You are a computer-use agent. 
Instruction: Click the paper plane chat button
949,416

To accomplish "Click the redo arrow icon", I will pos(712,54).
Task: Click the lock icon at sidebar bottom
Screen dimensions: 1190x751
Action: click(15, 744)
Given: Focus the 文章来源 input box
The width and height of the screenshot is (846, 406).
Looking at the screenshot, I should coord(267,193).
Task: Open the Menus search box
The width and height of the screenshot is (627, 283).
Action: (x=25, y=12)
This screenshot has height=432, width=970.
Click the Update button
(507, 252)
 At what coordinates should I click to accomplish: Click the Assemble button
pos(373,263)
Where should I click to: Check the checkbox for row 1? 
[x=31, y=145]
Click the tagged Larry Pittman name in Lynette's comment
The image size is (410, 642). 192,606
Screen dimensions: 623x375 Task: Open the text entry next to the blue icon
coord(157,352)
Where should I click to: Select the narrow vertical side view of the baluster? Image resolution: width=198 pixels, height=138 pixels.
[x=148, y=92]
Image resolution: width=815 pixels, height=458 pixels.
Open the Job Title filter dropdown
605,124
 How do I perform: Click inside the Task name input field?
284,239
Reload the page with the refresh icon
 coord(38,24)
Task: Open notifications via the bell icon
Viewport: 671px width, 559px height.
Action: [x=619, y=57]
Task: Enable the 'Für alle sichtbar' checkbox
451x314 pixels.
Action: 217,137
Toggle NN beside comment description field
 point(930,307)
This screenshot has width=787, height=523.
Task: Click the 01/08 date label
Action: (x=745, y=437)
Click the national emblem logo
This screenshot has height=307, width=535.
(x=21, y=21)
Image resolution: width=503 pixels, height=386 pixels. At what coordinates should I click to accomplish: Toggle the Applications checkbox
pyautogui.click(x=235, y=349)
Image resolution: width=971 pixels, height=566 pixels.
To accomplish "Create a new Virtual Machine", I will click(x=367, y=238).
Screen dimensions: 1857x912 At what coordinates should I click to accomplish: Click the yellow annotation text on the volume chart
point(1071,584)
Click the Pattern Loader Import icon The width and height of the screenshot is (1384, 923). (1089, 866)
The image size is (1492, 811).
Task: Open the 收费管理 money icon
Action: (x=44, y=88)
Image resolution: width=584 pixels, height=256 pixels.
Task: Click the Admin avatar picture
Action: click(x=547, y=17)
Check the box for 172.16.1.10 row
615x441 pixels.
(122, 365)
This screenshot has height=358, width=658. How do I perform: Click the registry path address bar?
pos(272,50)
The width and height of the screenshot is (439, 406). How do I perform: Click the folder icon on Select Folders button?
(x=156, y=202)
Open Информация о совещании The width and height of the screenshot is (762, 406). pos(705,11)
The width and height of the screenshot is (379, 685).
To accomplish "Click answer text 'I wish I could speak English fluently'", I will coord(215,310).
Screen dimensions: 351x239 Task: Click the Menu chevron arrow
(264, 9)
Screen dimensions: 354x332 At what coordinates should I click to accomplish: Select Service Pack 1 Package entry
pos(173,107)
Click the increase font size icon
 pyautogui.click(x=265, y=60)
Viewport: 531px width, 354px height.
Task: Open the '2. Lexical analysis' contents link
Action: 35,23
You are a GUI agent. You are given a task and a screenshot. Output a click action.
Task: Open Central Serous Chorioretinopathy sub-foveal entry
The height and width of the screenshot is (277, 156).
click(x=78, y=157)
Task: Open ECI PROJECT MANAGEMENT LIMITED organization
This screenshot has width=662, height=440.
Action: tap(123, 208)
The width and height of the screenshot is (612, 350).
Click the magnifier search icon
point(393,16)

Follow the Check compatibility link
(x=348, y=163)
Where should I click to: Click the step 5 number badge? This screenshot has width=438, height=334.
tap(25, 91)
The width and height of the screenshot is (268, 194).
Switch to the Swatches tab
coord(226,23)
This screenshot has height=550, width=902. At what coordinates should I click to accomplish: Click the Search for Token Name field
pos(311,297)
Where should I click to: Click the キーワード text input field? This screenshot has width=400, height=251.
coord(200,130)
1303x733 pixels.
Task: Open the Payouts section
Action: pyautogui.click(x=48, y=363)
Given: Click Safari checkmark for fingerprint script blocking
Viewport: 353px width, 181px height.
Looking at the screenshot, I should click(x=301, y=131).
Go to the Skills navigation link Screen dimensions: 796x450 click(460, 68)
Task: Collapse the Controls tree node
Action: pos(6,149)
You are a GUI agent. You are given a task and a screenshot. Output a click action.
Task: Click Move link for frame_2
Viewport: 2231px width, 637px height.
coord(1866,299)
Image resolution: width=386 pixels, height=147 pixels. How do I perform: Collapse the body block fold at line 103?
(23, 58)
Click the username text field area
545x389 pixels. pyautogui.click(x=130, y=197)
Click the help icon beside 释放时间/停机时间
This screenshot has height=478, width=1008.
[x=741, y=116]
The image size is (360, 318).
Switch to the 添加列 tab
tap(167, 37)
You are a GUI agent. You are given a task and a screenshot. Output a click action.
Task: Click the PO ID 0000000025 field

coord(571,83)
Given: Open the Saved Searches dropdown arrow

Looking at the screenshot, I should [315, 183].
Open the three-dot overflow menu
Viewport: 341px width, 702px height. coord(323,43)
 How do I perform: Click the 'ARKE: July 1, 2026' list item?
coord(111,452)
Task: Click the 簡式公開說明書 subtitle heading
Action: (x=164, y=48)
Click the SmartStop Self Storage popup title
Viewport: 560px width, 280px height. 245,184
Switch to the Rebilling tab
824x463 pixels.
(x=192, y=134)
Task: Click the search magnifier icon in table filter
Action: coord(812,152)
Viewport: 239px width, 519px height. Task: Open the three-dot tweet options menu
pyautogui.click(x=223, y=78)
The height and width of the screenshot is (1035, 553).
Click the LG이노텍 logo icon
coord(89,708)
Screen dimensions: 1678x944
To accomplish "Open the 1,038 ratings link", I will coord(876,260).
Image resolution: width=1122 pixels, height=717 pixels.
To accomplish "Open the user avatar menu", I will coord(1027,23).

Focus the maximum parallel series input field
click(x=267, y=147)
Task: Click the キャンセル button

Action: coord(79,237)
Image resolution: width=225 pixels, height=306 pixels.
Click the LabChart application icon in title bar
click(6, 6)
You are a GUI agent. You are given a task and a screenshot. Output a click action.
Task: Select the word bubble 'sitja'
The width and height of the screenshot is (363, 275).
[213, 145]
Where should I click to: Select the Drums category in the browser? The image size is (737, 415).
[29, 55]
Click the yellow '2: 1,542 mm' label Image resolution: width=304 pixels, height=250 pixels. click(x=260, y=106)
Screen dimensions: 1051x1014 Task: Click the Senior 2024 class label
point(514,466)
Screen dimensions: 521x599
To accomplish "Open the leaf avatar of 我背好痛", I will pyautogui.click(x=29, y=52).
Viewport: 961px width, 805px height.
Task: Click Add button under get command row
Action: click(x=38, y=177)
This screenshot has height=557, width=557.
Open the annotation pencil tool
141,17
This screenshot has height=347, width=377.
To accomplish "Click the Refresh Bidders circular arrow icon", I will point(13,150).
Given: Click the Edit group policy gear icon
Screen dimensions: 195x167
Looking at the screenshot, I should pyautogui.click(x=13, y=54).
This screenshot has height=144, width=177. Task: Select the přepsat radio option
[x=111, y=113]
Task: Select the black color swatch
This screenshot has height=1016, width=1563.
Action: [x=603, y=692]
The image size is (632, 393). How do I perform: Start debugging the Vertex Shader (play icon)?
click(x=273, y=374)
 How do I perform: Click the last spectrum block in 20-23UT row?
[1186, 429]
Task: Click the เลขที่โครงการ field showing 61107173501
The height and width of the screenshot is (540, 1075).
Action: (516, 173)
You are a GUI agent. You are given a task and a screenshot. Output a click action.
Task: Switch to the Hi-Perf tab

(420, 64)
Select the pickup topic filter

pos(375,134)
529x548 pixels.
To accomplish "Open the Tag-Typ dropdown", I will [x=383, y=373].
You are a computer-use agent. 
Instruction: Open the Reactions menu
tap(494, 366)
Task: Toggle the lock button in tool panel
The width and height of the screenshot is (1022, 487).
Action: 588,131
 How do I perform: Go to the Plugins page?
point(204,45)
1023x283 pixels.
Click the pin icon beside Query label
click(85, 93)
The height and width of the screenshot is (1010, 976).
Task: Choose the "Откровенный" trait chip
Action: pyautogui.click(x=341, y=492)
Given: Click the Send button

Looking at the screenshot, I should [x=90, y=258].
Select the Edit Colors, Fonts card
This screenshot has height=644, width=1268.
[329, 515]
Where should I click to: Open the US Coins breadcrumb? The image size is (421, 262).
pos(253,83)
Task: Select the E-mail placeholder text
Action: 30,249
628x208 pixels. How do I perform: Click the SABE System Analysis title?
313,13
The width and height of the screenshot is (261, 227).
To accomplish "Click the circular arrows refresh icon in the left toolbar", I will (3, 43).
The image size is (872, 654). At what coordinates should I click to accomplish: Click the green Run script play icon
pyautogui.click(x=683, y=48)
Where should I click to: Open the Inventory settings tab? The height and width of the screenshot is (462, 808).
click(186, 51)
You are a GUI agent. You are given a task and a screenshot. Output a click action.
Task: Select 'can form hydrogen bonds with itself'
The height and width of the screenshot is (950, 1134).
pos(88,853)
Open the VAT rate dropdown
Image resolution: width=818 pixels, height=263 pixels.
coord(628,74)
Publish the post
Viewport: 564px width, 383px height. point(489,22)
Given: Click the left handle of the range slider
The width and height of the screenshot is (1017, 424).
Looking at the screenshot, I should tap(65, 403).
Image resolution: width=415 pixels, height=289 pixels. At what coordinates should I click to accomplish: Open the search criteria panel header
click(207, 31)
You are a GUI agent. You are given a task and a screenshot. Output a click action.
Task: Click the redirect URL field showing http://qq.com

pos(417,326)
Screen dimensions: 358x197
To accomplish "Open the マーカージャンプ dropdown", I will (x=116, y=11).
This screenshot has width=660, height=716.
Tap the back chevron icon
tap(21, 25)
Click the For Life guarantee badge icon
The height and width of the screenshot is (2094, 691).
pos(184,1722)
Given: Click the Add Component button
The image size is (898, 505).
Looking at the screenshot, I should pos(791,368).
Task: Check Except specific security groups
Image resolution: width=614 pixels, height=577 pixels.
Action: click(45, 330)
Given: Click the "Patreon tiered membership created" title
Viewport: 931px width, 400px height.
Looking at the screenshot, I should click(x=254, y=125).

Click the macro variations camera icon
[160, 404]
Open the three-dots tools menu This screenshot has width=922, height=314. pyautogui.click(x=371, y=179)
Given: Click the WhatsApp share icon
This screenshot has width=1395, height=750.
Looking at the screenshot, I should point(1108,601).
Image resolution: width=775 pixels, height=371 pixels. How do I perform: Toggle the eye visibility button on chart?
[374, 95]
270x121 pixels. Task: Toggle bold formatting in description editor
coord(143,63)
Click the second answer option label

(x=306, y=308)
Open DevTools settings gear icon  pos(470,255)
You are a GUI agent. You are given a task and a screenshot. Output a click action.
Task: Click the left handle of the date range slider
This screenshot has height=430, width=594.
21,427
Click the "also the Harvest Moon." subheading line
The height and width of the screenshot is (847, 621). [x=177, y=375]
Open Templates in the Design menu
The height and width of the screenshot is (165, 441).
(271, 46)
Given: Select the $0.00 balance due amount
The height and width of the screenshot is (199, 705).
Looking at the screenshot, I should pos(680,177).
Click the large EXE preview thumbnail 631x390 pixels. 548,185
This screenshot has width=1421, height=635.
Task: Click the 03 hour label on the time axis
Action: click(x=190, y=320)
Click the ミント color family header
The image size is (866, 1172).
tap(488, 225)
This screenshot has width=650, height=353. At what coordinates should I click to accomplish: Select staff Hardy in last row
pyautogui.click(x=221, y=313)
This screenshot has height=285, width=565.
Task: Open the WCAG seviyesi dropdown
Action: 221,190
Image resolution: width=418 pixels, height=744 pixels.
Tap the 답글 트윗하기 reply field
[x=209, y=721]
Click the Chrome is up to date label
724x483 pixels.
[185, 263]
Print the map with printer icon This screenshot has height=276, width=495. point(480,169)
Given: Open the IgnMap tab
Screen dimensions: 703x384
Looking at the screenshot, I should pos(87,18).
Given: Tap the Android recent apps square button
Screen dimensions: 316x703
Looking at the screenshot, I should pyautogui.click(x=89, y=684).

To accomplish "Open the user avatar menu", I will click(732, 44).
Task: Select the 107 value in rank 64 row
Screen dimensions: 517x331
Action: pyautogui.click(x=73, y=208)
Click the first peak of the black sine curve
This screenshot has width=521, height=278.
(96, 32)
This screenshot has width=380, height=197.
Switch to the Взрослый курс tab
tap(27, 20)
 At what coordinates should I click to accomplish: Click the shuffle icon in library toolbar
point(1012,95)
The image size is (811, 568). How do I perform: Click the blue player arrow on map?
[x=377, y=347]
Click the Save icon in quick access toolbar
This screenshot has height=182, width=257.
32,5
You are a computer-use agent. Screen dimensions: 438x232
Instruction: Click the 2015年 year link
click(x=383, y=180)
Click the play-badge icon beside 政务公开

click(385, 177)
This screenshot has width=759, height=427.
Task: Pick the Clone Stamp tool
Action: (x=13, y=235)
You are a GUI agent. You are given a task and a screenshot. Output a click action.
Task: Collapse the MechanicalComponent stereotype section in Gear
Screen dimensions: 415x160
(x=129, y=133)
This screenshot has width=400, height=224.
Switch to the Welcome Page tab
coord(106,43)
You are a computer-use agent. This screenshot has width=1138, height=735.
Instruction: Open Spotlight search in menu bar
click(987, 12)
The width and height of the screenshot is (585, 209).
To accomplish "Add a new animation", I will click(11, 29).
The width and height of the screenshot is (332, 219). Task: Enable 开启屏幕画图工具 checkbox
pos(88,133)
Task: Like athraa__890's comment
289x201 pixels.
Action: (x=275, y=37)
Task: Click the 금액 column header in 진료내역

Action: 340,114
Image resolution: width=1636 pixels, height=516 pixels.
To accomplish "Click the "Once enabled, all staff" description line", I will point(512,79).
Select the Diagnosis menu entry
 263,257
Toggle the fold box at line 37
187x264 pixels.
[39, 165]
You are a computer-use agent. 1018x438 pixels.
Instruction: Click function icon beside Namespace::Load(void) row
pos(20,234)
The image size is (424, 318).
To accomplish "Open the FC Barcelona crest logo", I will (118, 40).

--------------------

> **WORK REQUEST**: Identify every line above that includes the word "handle", and show those lines.

> **FINAL ANSWER**:
Given: Click the left handle of the range slider
Task: Click the left handle of the date range slider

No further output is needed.